Records excerpted from a collection:
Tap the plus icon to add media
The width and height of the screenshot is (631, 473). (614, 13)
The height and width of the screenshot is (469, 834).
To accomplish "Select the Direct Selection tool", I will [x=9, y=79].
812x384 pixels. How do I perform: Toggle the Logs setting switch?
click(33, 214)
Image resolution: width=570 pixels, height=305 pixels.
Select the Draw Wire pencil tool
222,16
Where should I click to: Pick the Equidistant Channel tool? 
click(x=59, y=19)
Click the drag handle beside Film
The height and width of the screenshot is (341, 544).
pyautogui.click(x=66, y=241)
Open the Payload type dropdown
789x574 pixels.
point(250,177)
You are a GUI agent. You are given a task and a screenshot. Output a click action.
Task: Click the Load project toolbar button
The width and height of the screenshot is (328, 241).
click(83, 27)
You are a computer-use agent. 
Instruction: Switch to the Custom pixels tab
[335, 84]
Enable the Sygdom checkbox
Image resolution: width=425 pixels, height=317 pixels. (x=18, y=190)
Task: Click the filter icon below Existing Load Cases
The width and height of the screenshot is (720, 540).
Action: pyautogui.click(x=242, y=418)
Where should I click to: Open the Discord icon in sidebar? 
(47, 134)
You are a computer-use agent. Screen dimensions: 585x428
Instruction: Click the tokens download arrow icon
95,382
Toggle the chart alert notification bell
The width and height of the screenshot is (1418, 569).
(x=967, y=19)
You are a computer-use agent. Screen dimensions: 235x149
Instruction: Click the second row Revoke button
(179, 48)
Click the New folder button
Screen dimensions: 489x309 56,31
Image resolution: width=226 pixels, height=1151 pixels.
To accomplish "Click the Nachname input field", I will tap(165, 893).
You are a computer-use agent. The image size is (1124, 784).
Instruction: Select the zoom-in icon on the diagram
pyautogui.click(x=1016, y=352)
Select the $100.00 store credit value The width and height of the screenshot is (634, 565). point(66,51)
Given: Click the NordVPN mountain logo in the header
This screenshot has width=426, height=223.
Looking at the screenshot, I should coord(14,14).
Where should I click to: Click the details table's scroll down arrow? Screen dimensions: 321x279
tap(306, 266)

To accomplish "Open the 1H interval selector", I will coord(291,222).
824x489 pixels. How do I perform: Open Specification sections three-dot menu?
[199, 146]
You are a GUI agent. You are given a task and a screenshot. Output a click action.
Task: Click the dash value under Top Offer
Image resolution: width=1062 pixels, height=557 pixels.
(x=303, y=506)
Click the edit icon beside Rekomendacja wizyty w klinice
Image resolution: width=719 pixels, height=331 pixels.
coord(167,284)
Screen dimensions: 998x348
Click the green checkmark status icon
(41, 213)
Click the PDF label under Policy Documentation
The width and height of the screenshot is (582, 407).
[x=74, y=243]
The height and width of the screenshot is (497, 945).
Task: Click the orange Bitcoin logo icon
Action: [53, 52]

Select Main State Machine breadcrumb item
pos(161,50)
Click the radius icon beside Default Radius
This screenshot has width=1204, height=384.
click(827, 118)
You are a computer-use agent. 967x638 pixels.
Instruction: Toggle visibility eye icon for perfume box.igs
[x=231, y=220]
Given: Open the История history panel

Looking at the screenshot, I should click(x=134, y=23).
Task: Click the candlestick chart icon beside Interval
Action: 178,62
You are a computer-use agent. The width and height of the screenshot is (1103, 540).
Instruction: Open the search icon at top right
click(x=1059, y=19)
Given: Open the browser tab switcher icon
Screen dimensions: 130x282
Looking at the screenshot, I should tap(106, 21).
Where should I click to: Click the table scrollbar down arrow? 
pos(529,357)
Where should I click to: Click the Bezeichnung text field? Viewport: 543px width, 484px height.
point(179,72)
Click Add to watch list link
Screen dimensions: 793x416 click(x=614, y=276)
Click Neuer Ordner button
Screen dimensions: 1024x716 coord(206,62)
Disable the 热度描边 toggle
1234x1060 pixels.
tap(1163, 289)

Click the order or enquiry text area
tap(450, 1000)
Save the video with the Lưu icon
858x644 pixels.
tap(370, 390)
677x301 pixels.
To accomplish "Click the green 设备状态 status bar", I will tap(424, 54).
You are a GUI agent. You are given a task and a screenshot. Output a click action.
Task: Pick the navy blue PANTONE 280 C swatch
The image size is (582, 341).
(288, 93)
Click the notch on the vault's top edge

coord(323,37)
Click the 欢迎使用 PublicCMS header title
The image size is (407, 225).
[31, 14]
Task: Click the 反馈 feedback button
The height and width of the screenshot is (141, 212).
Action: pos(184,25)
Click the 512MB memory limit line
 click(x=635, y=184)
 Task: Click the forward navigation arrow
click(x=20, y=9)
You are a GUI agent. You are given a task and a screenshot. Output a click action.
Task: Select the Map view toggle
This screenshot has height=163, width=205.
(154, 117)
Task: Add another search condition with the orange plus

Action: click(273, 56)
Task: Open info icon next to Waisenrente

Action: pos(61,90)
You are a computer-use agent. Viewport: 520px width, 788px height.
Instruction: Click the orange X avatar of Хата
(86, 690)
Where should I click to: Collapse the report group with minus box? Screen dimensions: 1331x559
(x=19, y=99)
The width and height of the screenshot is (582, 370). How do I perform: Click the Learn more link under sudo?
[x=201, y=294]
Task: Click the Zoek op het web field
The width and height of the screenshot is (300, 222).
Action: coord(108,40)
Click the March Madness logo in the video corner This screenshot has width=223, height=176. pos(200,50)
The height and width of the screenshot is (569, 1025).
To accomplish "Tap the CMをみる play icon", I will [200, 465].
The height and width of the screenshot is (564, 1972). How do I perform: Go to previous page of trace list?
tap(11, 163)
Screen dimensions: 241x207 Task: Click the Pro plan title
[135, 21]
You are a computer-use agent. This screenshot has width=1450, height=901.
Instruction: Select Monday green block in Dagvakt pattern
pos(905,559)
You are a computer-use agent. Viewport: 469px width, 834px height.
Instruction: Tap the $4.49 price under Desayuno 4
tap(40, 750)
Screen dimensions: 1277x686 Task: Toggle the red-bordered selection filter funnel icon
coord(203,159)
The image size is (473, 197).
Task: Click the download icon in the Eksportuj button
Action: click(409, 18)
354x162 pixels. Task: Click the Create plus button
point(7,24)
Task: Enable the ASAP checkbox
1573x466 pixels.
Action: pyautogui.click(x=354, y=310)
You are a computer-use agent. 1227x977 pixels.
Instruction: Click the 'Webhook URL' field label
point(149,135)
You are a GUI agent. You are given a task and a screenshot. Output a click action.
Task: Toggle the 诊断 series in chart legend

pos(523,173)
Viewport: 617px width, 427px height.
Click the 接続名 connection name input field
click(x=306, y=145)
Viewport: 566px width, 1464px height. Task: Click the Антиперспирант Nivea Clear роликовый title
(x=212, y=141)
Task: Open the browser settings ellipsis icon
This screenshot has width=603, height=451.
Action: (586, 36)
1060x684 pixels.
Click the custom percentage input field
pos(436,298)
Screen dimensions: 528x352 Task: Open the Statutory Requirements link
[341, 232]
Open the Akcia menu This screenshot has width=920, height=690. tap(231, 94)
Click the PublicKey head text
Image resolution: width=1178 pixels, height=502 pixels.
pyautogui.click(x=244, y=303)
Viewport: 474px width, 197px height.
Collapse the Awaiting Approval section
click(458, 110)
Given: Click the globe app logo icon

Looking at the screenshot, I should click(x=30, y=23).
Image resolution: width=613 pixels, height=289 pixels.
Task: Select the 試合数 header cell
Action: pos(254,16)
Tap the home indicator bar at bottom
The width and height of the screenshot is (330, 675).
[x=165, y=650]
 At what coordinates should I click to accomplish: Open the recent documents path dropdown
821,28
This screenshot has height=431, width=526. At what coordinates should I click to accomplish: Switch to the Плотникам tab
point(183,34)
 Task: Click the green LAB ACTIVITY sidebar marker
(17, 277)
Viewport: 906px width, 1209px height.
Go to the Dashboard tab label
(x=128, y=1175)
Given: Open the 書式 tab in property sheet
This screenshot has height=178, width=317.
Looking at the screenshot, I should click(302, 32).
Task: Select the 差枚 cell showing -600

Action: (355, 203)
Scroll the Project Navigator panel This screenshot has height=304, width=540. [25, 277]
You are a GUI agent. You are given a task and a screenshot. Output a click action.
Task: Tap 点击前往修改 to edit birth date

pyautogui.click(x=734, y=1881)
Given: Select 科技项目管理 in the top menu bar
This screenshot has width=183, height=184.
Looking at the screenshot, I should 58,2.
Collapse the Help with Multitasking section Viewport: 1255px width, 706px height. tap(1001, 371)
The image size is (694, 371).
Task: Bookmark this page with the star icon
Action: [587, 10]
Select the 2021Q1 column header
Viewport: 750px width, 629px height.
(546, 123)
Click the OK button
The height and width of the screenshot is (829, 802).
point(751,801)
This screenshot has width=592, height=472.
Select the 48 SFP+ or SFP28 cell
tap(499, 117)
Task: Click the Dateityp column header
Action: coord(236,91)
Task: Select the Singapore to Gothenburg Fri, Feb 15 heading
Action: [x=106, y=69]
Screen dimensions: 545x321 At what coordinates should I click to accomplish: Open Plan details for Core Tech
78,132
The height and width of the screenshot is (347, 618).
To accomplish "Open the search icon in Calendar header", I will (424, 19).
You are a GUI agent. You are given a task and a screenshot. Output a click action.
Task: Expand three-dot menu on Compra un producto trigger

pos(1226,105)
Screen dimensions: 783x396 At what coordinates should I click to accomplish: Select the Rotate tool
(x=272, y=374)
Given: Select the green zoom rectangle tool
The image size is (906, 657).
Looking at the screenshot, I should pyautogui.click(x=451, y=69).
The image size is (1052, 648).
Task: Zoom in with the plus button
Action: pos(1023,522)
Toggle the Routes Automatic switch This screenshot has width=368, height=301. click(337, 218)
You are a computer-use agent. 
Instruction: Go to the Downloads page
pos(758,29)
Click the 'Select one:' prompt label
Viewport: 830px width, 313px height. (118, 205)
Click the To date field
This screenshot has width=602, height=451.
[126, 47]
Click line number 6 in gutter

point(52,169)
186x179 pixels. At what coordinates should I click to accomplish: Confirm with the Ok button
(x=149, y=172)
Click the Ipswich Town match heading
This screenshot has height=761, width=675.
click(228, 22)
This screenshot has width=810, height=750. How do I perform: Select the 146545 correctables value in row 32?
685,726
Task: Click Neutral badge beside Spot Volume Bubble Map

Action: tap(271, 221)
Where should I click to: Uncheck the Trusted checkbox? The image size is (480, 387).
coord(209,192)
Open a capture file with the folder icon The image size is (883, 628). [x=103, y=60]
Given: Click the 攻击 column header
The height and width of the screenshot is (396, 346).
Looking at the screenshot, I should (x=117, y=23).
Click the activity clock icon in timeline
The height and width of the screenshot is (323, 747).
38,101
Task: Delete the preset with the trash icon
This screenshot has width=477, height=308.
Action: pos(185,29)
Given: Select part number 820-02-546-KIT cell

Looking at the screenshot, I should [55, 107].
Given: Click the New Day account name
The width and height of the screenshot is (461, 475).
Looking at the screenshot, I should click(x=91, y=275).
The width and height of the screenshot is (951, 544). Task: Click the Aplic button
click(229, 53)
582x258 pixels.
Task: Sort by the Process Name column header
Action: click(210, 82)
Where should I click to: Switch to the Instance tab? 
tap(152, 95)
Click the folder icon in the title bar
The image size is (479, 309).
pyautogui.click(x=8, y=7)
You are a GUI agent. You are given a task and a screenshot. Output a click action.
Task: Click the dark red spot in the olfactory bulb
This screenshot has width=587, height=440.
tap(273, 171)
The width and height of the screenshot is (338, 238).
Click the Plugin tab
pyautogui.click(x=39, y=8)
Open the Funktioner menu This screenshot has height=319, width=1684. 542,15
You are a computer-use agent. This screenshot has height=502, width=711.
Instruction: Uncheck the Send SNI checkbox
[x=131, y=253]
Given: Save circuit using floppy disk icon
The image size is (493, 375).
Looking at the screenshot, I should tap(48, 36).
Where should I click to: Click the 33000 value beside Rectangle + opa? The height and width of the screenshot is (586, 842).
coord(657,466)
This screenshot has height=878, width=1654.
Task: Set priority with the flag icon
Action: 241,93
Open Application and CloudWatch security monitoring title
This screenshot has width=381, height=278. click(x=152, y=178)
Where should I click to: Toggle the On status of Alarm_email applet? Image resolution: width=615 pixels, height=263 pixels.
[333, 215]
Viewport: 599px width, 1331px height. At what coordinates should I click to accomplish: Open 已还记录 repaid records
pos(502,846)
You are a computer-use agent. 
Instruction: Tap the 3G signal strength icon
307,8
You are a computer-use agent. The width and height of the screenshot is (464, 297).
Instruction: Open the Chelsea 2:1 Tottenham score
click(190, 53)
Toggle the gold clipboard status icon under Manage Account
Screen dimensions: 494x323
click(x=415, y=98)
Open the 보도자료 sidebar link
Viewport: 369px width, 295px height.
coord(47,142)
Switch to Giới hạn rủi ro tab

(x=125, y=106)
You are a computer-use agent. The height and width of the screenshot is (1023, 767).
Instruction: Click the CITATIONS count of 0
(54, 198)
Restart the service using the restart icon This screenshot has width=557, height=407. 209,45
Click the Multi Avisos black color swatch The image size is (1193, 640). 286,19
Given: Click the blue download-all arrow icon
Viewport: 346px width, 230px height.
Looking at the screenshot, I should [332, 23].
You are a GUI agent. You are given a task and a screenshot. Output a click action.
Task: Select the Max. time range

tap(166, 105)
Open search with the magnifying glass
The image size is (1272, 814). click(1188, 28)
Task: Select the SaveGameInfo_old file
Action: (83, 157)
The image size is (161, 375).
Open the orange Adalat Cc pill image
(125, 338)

§ **What to do**:
Print again the lines of the entries above that fall between the line holding "has width=1450, height=901." and the line holding "Task: Enable the ASAP checkbox", inclusive, exactly as they stand.

§ **Solved problem**:
You are a computer-use agent. This screenshot has width=1450, height=901.
Instruction: Select Monday green block in Dagvakt pattern
pos(905,559)
You are a computer-use agent. Viewport: 469px width, 834px height.
Instruction: Tap the $4.49 price under Desayuno 4
tap(40, 750)
Screen dimensions: 1277x686 Task: Toggle the red-bordered selection filter funnel icon
coord(203,159)
The image size is (473, 197).
Task: Click the download icon in the Eksportuj button
Action: click(409, 18)
354x162 pixels. Task: Click the Create plus button
point(7,24)
Task: Enable the ASAP checkbox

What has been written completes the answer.